[[ The data, beginning ]]

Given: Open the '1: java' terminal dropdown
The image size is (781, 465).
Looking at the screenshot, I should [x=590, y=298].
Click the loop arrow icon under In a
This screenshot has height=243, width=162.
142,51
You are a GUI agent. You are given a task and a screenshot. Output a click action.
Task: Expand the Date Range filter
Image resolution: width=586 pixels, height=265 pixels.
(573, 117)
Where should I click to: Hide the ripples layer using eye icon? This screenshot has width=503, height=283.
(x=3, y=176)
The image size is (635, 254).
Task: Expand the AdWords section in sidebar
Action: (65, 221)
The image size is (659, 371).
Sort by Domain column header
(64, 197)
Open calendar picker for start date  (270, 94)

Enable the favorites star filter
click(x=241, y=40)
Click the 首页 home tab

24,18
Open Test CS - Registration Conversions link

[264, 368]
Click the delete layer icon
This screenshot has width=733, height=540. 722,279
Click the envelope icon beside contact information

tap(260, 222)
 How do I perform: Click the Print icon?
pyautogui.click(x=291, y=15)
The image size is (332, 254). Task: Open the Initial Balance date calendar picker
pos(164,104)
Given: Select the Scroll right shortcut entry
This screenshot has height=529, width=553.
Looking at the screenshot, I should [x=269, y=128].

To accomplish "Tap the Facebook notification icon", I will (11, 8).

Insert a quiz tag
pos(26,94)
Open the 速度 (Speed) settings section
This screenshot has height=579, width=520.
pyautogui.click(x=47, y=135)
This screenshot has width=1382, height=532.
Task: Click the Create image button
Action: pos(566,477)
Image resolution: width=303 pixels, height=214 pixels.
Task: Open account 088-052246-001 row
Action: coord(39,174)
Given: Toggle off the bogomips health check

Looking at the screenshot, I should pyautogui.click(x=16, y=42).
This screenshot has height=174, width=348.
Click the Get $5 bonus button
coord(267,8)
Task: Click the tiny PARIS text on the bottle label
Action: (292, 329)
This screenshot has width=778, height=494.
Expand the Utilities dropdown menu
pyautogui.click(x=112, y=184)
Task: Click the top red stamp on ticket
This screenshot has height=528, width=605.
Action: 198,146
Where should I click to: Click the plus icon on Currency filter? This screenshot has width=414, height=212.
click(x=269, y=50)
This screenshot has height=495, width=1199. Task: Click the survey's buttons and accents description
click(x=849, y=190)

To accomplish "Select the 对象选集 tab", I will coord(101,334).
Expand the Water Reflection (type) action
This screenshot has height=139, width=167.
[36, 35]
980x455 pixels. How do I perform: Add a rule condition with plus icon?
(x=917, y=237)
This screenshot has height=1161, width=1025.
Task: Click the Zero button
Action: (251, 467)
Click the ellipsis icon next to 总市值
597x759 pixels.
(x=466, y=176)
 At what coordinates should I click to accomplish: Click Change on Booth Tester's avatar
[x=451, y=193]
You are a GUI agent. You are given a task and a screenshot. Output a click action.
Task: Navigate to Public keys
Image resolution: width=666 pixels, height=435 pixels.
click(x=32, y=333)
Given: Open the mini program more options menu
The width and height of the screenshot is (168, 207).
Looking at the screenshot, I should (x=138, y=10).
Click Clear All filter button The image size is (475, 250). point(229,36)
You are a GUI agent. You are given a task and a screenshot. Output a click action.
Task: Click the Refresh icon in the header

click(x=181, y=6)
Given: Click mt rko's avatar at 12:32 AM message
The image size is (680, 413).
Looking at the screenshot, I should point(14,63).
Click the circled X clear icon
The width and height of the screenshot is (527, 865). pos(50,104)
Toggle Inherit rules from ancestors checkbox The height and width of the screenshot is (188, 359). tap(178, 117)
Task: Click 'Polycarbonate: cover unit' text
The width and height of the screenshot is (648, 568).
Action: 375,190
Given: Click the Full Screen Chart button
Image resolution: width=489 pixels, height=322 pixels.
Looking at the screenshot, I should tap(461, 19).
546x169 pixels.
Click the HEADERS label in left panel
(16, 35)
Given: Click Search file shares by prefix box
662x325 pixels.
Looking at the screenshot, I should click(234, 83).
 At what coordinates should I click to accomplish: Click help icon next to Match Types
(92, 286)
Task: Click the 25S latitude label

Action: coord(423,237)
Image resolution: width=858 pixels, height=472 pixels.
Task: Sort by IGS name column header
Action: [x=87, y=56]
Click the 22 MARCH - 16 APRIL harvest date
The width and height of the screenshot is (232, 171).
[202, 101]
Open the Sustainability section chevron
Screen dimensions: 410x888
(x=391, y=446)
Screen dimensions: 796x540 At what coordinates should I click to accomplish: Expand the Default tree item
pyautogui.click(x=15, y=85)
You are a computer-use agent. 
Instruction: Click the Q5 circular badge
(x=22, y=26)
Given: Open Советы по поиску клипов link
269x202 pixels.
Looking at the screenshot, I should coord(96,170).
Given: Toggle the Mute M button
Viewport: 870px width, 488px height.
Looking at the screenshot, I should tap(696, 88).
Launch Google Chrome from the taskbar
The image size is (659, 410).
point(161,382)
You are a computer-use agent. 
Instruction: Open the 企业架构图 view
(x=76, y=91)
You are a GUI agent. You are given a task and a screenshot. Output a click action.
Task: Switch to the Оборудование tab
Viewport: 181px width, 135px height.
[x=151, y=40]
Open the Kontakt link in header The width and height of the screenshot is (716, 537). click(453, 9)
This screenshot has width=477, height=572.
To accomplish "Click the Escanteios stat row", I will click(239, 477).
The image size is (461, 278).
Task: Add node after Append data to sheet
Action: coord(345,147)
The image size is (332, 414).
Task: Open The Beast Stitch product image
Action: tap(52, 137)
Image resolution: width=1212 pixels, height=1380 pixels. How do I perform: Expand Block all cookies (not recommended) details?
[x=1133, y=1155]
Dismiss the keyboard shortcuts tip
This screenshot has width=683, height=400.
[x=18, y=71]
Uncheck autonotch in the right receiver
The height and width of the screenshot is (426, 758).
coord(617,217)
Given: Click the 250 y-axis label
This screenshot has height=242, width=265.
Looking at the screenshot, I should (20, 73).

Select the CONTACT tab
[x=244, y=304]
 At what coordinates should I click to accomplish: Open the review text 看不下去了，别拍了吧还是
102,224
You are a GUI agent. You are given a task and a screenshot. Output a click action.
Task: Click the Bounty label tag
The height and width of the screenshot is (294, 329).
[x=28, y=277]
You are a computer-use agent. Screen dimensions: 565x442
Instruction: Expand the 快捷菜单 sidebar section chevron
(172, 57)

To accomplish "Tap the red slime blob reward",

[[ The data, end ]]

Task objective: Retype every record without alteration.

Answer for the task:
Given: Open the '1: java' terminal dropdown
The image size is (781, 465).
Looking at the screenshot, I should [x=590, y=298].
Click the loop arrow icon under In a
This screenshot has height=243, width=162.
142,51
You are a GUI agent. You are given a task and a screenshot. Output a click action.
Task: Expand the Date Range filter
Image resolution: width=586 pixels, height=265 pixels.
(573, 117)
Where should I click to: Hide the ripples layer using eye icon? This screenshot has width=503, height=283.
(x=3, y=176)
The image size is (635, 254).
Task: Expand the AdWords section in sidebar
Action: (65, 221)
The image size is (659, 371).
Sort by Domain column header
(64, 197)
Open calendar picker for start date  (270, 94)

Enable the favorites star filter
click(x=241, y=40)
Click the 首页 home tab

24,18
Open Test CS - Registration Conversions link

[264, 368]
Click the delete layer icon
This screenshot has width=733, height=540. 722,279
Click the envelope icon beside contact information

tap(260, 222)
 How do I perform: Click the Print icon?
pyautogui.click(x=291, y=15)
The image size is (332, 254). Task: Open the Initial Balance date calendar picker
pos(164,104)
Given: Select the Scroll right shortcut entry
This screenshot has height=529, width=553.
Looking at the screenshot, I should [x=269, y=128].

To accomplish "Tap the Facebook notification icon", I will (11, 8).

Insert a quiz tag
pos(26,94)
Open the 速度 (Speed) settings section
This screenshot has height=579, width=520.
pyautogui.click(x=47, y=135)
This screenshot has width=1382, height=532.
Task: Click the Create image button
Action: pos(566,477)
Image resolution: width=303 pixels, height=214 pixels.
Task: Open account 088-052246-001 row
Action: coord(39,174)
Given: Toggle off the bogomips health check

Looking at the screenshot, I should pyautogui.click(x=16, y=42).
This screenshot has height=174, width=348.
Click the Get $5 bonus button
coord(267,8)
Task: Click the tiny PARIS text on the bottle label
Action: (292, 329)
This screenshot has width=778, height=494.
Expand the Utilities dropdown menu
pyautogui.click(x=112, y=184)
Task: Click the top red stamp on ticket
This screenshot has height=528, width=605.
Action: 198,146
Where should I click to: Click the plus icon on Currency filter? This screenshot has width=414, height=212.
click(x=269, y=50)
This screenshot has height=495, width=1199. Task: Click the survey's buttons and accents description
click(x=849, y=190)

To accomplish "Select the 对象选集 tab", I will coord(101,334).
Expand the Water Reflection (type) action
This screenshot has height=139, width=167.
[36, 35]
980x455 pixels. How do I perform: Add a rule condition with plus icon?
(x=917, y=237)
This screenshot has height=1161, width=1025.
Task: Click the Zero button
Action: (251, 467)
Click the ellipsis icon next to 总市值
597x759 pixels.
(x=466, y=176)
 At what coordinates should I click to accomplish: Click Change on Booth Tester's avatar
[x=451, y=193]
You are a GUI agent. You are given a task and a screenshot. Output a click action.
Task: Navigate to Public keys
Image resolution: width=666 pixels, height=435 pixels.
click(x=32, y=333)
Given: Open the mini program more options menu
The width and height of the screenshot is (168, 207).
Looking at the screenshot, I should (x=138, y=10).
Click Clear All filter button The image size is (475, 250). point(229,36)
You are a GUI agent. You are given a task and a screenshot. Output a click action.
Task: Click the Refresh icon in the header

click(x=181, y=6)
Given: Click mt rko's avatar at 12:32 AM message
The image size is (680, 413).
Looking at the screenshot, I should point(14,63).
Click the circled X clear icon
The width and height of the screenshot is (527, 865). pos(50,104)
Toggle Inherit rules from ancestors checkbox The height and width of the screenshot is (188, 359). tap(178, 117)
Task: Click 'Polycarbonate: cover unit' text
The width and height of the screenshot is (648, 568).
Action: 375,190
Given: Click the Full Screen Chart button
Image resolution: width=489 pixels, height=322 pixels.
Looking at the screenshot, I should tap(461, 19).
546x169 pixels.
Click the HEADERS label in left panel
(16, 35)
Given: Click Search file shares by prefix box
662x325 pixels.
Looking at the screenshot, I should click(234, 83).
 At what coordinates should I click to accomplish: Click help icon next to Match Types
(92, 286)
Task: Click the 25S latitude label

Action: coord(423,237)
Image resolution: width=858 pixels, height=472 pixels.
Task: Sort by IGS name column header
Action: [x=87, y=56]
Click the 22 MARCH - 16 APRIL harvest date
The width and height of the screenshot is (232, 171).
[202, 101]
Open the Sustainability section chevron
Screen dimensions: 410x888
(x=391, y=446)
Screen dimensions: 796x540 At what coordinates should I click to accomplish: Expand the Default tree item
pyautogui.click(x=15, y=85)
You are a computer-use agent. 
Instruction: Click the Q5 circular badge
(x=22, y=26)
Given: Open Советы по поиску клипов link
269x202 pixels.
Looking at the screenshot, I should coord(96,170).
Given: Toggle the Mute M button
Viewport: 870px width, 488px height.
Looking at the screenshot, I should tap(696, 88).
Launch Google Chrome from the taskbar
The image size is (659, 410).
point(161,382)
You are a computer-use agent. 
Instruction: Open the 企业架构图 view
(x=76, y=91)
You are a GUI agent. You are given a task and a screenshot. Output a click action.
Task: Switch to the Оборудование tab
Viewport: 181px width, 135px height.
[x=151, y=40]
Open the Kontakt link in header The width and height of the screenshot is (716, 537). click(453, 9)
This screenshot has width=477, height=572.
To accomplish "Click the Escanteios stat row", I will click(239, 477).
The image size is (461, 278).
Task: Add node after Append data to sheet
Action: coord(345,147)
The image size is (332, 414).
Task: Open The Beast Stitch product image
Action: tap(52, 137)
Image resolution: width=1212 pixels, height=1380 pixels. How do I perform: Expand Block all cookies (not recommended) details?
[x=1133, y=1155]
Dismiss the keyboard shortcuts tip
This screenshot has width=683, height=400.
[x=18, y=71]
Uncheck autonotch in the right receiver
The height and width of the screenshot is (426, 758).
coord(617,217)
Given: Click the 250 y-axis label
This screenshot has height=242, width=265.
Looking at the screenshot, I should (20, 73).

Select the CONTACT tab
[x=244, y=304]
 At what coordinates should I click to accomplish: Open the review text 看不下去了，别拍了吧还是
102,224
You are a GUI agent. You are given a task and a screenshot. Output a click action.
Task: Click the Bounty label tag
The height and width of the screenshot is (294, 329).
[x=28, y=277]
You are a computer-use agent. Screen dimensions: 565x442
Instruction: Expand the 快捷菜单 sidebar section chevron
(172, 57)

To accomplish "Tap the red slime blob reward",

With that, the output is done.